PPC leader Maxime Bernier wants to build a fence between Canada and USA to keep out refugees

Sep 25 2019, 8:27 pm

People’s Party of Canada Leader Maxime Bernier began a speech in Surrey with protesters yelling “PPC, shut it down!” outside a hotel ballroom where he was speaking.

Security officers barred a door before about a dozen protesters dispersed, some with signs in support of immigrants and refugees.

Much of Bernier’s speech at a Surrey Board of Trade event focused on his proposed immigration policies, which he said require a “discussion” in Canada.

Bernier said he would slash immigration numbers nearly in half to about 150,000 people a year and 50% of those would have to be “economic” immigrants, such as skilled workers and entrepreneurs.

He said he wants especially to discuss immigration issues with NDP Leader Jagmeet Singh, at two leaders’ debates next month.

“I can tell you I’m ready to have that discussion,” Bernier said. “I’m ready to have that discussion with Jagmeet Singh at the debate and we’ll see what he’s gonna say.”

One of his supporters suggested Singh would label Bernier’s policies as racist as several people in agreement laughed.
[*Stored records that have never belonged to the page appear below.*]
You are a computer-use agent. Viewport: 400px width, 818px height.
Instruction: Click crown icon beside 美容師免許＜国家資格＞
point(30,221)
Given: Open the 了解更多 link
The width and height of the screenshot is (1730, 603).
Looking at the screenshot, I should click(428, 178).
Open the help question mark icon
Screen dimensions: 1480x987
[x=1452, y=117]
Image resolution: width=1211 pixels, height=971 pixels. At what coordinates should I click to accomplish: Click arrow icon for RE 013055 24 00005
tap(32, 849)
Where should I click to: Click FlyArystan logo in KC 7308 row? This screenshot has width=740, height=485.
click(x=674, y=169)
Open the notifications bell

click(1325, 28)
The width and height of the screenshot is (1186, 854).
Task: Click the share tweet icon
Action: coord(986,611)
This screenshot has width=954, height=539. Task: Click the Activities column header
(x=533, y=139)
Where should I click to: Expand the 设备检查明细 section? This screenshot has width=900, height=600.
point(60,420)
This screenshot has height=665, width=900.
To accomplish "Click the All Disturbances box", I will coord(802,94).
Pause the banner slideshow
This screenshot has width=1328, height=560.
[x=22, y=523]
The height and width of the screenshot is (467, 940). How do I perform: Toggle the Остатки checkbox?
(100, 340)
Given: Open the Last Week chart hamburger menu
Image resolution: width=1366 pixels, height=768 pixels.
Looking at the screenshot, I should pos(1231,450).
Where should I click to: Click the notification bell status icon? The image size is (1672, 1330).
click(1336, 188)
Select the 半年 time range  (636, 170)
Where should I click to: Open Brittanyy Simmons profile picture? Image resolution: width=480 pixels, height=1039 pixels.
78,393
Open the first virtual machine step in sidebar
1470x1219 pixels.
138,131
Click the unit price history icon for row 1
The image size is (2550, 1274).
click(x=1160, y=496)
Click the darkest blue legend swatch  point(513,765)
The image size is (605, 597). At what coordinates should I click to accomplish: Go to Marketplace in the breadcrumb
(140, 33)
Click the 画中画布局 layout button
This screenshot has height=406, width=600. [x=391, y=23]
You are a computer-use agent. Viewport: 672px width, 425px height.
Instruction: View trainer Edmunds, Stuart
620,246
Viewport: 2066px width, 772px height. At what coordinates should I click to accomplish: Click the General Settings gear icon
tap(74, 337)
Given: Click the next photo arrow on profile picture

Surveys suggest many Canadians want fewer immigrants, he said.

“So I’m not the only one. I must not be the problem,” he said.

Bernier said he’s against “mass immigration” but is not anti-immigrant and believes Canada should accept “real refugees,” not those trying to enter Quebec and other parts of the country without crossing official borders.

He says he’d like a fence erected in a part of Quebec where thousands of refugees have entered, with RCMP officers guarding it. He estimated 40% of the approximately 45,000 refugees who have crossed into Quebec from the United States in the last several years will have to be deported.

“It’s not me who’s saying that, it’s the Department of Immigration because they’re not real refugees,” he told members of the business community and the public at a Sheraton hotel.

“They will have to be deported in a couple of years from now and that will be very difficult because maybe they will have kids and the kids will be at school and that will be tough to do that.”